Policy A- A policy on “culture”. To say it’s racial profiling is being generous. For example: Black women are more demonstrative of pain, seek prenatal care late and may wear alliums during labor. White women are “perceived” as being privileged and lead fast-paced, high-stress lifestyles. Sorry folks, apparently white women have the corner on high stress levels. It goes on to say that Hispanic women defer to their husband, Asian women are quiet, and Native women speak tribal languages (this last one extra hurt my heart because we know tribal languages have been systematically erased through Indian boarding schools). Really not sure of the purpose of this policy. What would I, as a bedside nurse, even do with this? Unfortunately, the citation for these type of policies is an old version of AWHONN textbooks. The organization has apologized and removed this harmful information, but the damage is far-reaching.

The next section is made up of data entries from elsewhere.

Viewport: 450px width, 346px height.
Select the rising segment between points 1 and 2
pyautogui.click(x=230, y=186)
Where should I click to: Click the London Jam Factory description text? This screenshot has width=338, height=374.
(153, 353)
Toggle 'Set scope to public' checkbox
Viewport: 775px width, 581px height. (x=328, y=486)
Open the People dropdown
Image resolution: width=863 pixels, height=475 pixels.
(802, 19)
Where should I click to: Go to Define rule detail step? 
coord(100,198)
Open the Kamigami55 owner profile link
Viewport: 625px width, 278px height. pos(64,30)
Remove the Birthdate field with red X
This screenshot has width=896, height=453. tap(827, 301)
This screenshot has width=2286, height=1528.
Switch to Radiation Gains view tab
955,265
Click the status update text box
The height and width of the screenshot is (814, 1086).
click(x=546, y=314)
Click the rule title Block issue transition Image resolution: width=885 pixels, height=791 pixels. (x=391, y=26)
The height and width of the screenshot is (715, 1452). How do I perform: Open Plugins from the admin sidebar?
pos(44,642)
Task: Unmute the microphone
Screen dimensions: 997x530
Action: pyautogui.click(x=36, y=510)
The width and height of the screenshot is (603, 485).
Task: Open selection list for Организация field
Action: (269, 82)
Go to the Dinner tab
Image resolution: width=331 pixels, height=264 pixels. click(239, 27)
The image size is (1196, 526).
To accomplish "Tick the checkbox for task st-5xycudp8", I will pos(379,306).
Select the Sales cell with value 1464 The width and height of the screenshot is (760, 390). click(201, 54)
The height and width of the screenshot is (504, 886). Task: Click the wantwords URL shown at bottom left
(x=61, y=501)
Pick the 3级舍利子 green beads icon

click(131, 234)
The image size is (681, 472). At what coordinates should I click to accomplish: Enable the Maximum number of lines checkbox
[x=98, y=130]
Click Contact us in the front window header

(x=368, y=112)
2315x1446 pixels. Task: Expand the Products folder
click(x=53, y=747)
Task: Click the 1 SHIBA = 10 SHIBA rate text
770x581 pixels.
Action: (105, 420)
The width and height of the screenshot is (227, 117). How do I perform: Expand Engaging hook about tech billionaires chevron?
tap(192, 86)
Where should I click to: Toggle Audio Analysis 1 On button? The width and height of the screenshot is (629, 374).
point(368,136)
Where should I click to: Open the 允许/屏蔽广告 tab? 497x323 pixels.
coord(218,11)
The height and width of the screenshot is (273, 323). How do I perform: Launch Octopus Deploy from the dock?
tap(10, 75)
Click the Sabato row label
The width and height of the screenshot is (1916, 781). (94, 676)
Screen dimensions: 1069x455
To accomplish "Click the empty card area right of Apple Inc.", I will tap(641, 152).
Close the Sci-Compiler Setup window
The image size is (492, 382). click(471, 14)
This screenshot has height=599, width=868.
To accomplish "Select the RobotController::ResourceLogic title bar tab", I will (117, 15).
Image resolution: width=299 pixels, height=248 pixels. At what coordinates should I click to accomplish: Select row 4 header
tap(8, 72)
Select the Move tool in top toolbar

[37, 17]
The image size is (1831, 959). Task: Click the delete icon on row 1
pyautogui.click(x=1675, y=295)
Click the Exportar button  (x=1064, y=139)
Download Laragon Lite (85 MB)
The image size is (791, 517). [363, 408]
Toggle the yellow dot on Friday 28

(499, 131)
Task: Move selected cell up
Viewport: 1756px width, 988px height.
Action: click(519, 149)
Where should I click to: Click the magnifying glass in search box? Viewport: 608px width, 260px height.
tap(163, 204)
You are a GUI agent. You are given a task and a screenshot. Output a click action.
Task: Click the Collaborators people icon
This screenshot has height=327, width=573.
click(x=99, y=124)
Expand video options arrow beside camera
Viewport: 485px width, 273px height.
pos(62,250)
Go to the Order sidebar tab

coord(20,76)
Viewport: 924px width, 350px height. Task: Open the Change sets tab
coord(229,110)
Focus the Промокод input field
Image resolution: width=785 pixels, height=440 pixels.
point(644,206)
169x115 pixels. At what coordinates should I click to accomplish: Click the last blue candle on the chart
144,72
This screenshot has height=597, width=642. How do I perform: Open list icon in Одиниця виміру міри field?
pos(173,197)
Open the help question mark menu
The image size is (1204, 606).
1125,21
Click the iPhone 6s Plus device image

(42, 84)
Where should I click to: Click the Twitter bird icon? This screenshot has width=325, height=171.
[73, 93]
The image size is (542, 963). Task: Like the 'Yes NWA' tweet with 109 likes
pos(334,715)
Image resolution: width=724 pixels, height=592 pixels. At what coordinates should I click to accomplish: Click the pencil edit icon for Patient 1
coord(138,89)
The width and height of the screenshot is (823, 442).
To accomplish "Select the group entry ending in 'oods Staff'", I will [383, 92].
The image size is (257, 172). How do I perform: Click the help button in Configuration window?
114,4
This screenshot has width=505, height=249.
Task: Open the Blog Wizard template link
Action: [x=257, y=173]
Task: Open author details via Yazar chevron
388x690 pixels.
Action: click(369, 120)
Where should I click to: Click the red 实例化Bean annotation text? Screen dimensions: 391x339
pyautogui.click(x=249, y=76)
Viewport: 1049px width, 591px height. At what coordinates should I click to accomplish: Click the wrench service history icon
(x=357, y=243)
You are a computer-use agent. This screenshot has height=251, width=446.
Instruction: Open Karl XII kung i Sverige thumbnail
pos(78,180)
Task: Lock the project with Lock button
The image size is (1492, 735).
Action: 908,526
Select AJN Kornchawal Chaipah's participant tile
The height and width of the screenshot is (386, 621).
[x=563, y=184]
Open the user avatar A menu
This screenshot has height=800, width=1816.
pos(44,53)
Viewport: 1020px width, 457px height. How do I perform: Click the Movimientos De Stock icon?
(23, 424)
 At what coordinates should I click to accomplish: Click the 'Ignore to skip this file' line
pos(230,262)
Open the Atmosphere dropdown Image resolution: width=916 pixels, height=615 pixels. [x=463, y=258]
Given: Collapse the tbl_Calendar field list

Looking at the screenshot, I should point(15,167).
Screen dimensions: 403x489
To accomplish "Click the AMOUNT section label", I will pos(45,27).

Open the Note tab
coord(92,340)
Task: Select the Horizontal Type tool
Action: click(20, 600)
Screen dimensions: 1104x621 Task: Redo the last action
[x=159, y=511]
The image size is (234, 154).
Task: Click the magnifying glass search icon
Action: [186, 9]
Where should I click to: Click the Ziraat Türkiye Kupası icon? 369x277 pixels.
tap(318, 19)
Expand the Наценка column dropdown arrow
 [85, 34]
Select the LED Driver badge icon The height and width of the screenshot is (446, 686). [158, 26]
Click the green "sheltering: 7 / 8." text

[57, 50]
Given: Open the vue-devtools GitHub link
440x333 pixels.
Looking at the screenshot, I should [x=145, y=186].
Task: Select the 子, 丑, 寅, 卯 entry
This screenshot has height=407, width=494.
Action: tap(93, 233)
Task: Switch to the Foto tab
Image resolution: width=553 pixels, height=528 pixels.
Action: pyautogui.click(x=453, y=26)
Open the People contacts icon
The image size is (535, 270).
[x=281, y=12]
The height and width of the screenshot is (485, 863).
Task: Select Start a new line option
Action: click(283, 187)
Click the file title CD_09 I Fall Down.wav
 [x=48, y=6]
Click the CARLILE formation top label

Policy B- A policy on intrapartum care. Mostly an okay policy, but then we get to the part on preparing for delivery and it dictates that the perineum while be cleaned prior to delivery using the cleaner of the providers preference. My first thought was “I’m not cleaning the providers perineum”. Then we realize it’s the perineum that belongs to the patient! First, routine cleaning/prepping/sterilizing of the perineum is not supported by any evidence and indeed, research indicates best practice is to not. Second, this language is so wrong. It is deeply rooted in sexist ideas that the vagina or perineum are dirty. Be on the lookout for language or policies that are not evidence-based and that center anyone’s choice besides the patient. Words like ‘preference’, ‘allow’ and ‘let’ are good ones to watch out for.
Policy C- A policy on birth after cesarean. There are variations on this policy all over the country. But essentially, VBAC policies often seek to limit patient choices or act as a means of coercion. This particular one states that certain hospitals within the system do not provide VBAC and that in the hospitals that do, a patient must have a success calculator score of above 60%. These are toxic policies because it is impossible to not offer VBAC. A patient can come in, refuse a cesarean, and Voila! you are doing a VBAC! Or a patient can have a precipitous birth. Or deliver while the OR is tied up. Trying to say you ‘don’t do VBAC’ is silly and not practical. Second, limiting access to VBAC based on a VBAC score is not based in evidence and has no place in a healthy unit culture. The only deciding factor, ever, is patient choice after a shared decision-making conversation. Otherwise, this is a violation of a patients rights.
So there you have it! The biggest signs of Toxic Policy Culture and some ways to get started to shift to a healthier culture that centers patient autonomy and the nurses professional role as advocate. Let me know...have you seen these? What are your struggles trying to change problematic policies?